ISRO updated that a Trajectory Correction Maneuver (TCM) was performed on India’s first solar mission Aditya L1.
GS III: Science and Technology
Dimensions of the Article:
- About Aditya-L1
- What is Lagrange Point 1?
- Aditya-L1 is India’s first solar mission to study the Sun designed and to be built in collaboration between the Indian Space Research Organisation (ISRO) and various Indian research institutes.
- It is planned to be launched on the PSLV-C56 and it is now planned to be a comprehensive solar and space environment observatory to be placed at the Lagrangian point L1.
- The Aditya-L1 mission will be inserted in a halo orbit around the L1 point, which is about 1.5 million km from Earth.
- Aditya-L1 will be able to provide observations of Sun’s photosphere, chromosphere and corona.
- Aditya L1 will be ISRO’s 2nd space-based astronomy mission after AstroSat, which was launched in 2015.
Objectives of Aditya-1
- One of the major unsolved issues in the field of solar physics is that the upper atmosphere of the Sun is 1,000,000 K (1,000,000 °C) hot whereas the lower atmosphere is just 6,000 K (5,730 °C).
- In addition, it is not understood how exactly the Sun’s radiation affects the dynamics of the Earth’s atmosphere on shorter as well as on longer time scale.

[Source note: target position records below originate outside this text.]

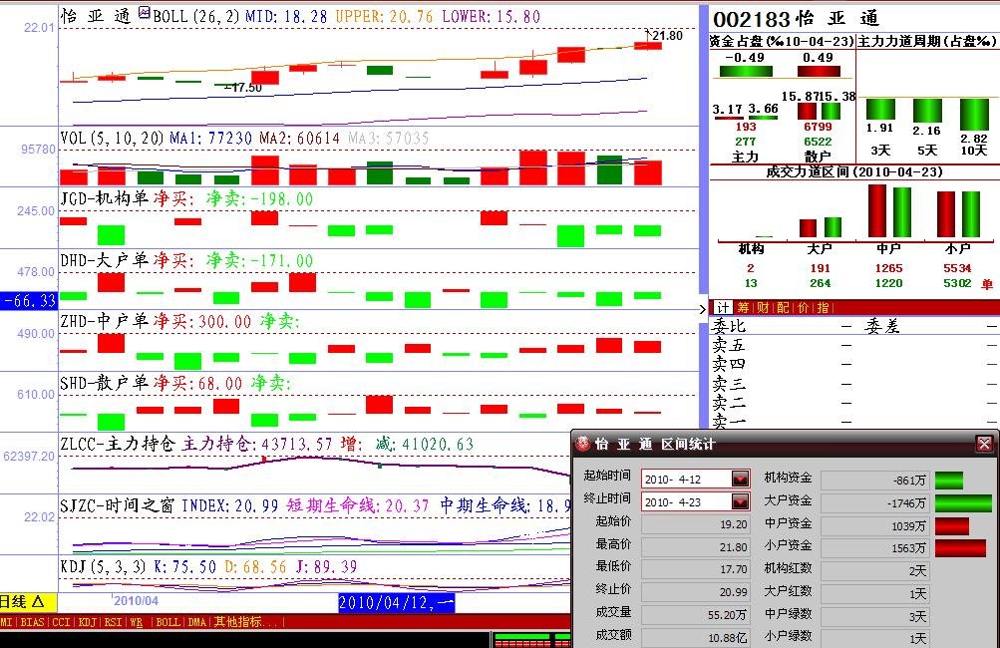This screenshot has width=1000, height=648.
Task: Click the small icon beside the 怡亚通 chart title
Action: [145, 13]

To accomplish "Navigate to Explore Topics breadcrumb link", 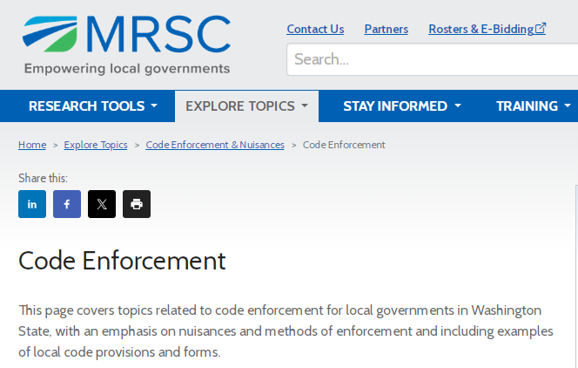I will click(x=96, y=145).
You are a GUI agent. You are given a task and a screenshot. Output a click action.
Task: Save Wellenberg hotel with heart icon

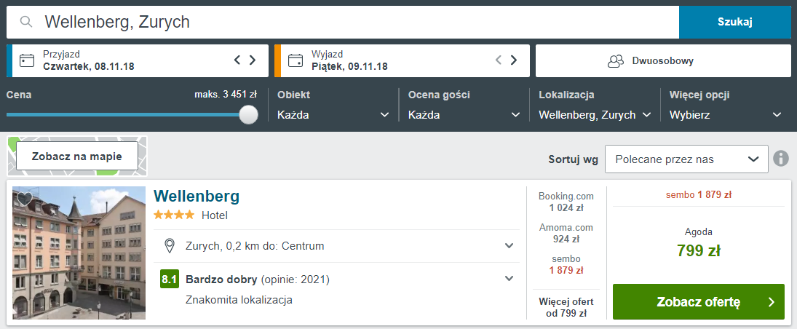point(24,198)
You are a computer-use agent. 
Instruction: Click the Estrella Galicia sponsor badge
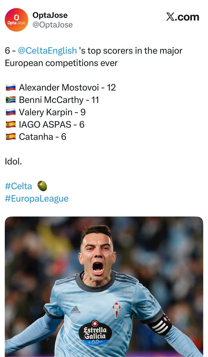pyautogui.click(x=95, y=333)
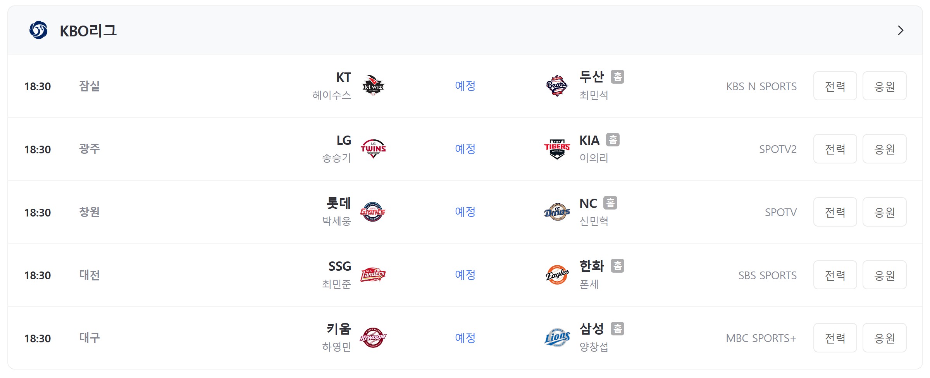
Task: Click 응원 for LG vs KIA game
Action: point(885,149)
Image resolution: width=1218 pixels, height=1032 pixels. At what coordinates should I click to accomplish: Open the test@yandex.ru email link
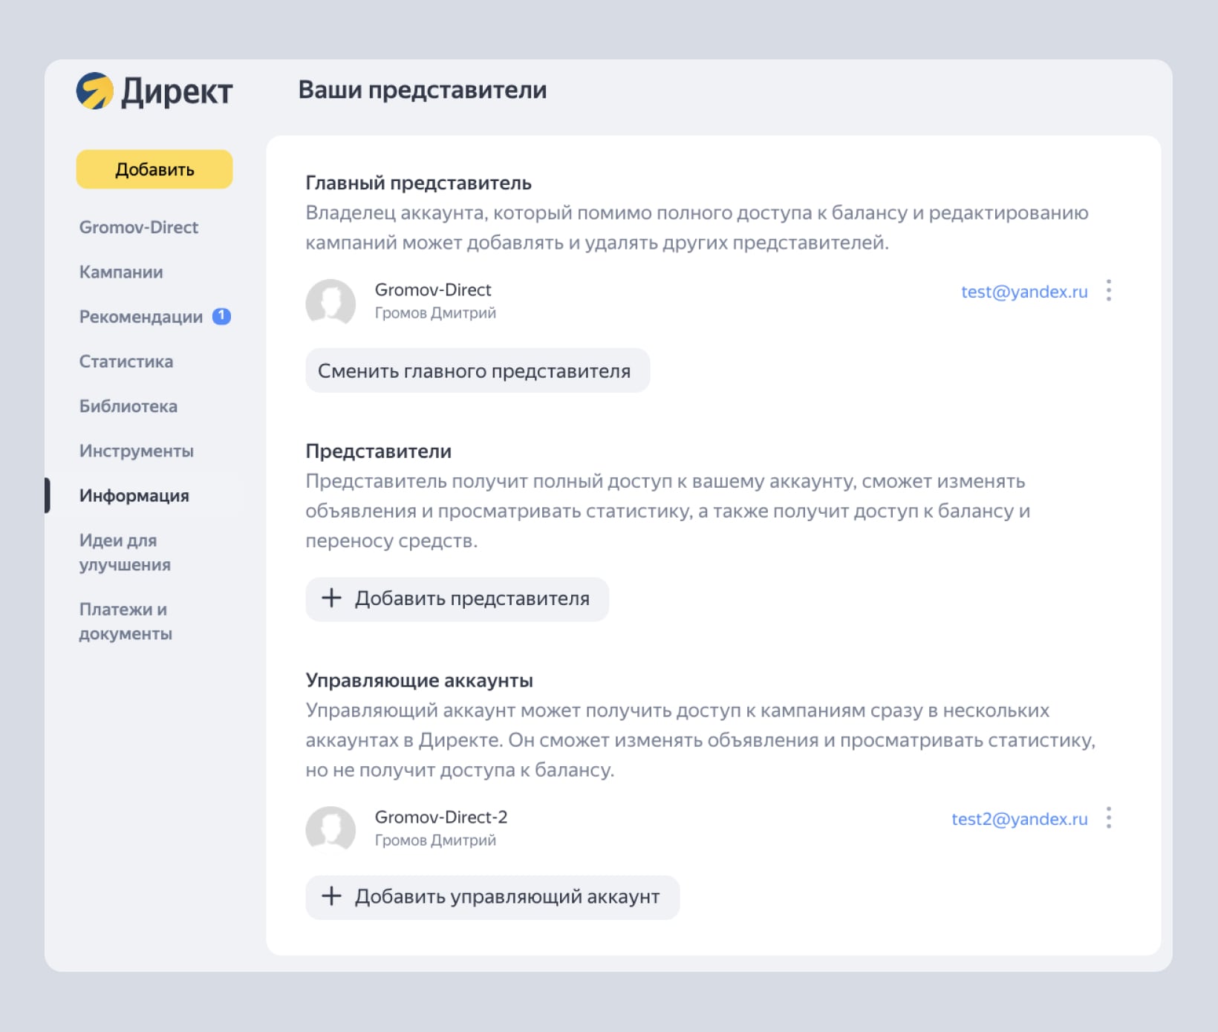tap(1023, 292)
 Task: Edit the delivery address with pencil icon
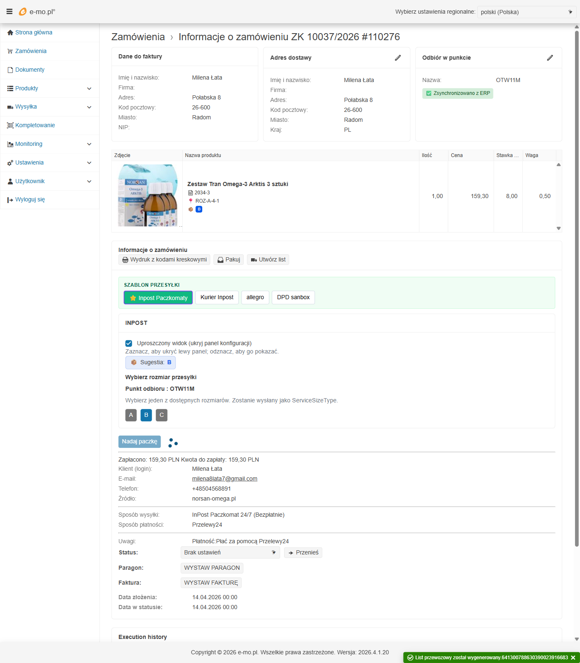[398, 58]
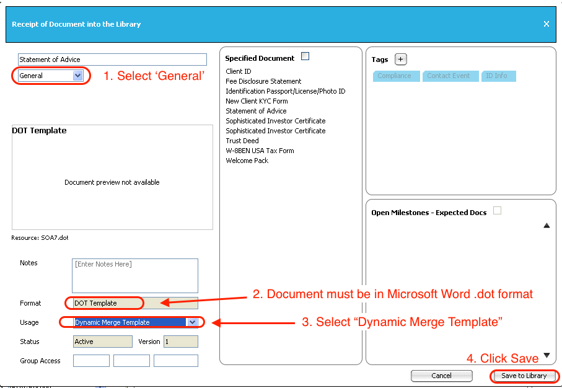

- The mission will obtain near simultaneous images of the different layers of the Sun’s atmosphere, which reveal the ways in which the energy may be channeled and transferred from one layer to another.
- Thus, the Aditya-L1 mission will enable a comprehensive understanding of the dynamical processes of the Sun and address some of the outstanding problems in solar physics and heliophysics.
What is Lagrange Point 1?
- Lagrange Points, named after Italian-French mathematician Josephy-Louis Lagrange, are positions in space where the gravitational forces of a two-body system (like the Sun and the Earth) produce enhanced regions of attraction and repulsion.
- L1 refers to Lagrangian/Lagrange Point 1, one of 5 points in the orbital plane of the Earth-Sun system – which is about 1.5 million km from Earth, or about 1/100th of the way to the Sun.
- A Satellite placed in the halo orbit around the Lagrangian point 1 (L1) has the major advantage of continuously viewing the Sun without any occultation/ eclipses.
- The L1 point is home to the Solar and Heliospheric Observatory Satellite (SOHO), an international collaboration project of National Aeronautics and Space Administration (NASA) and the European Space Agency (ESA).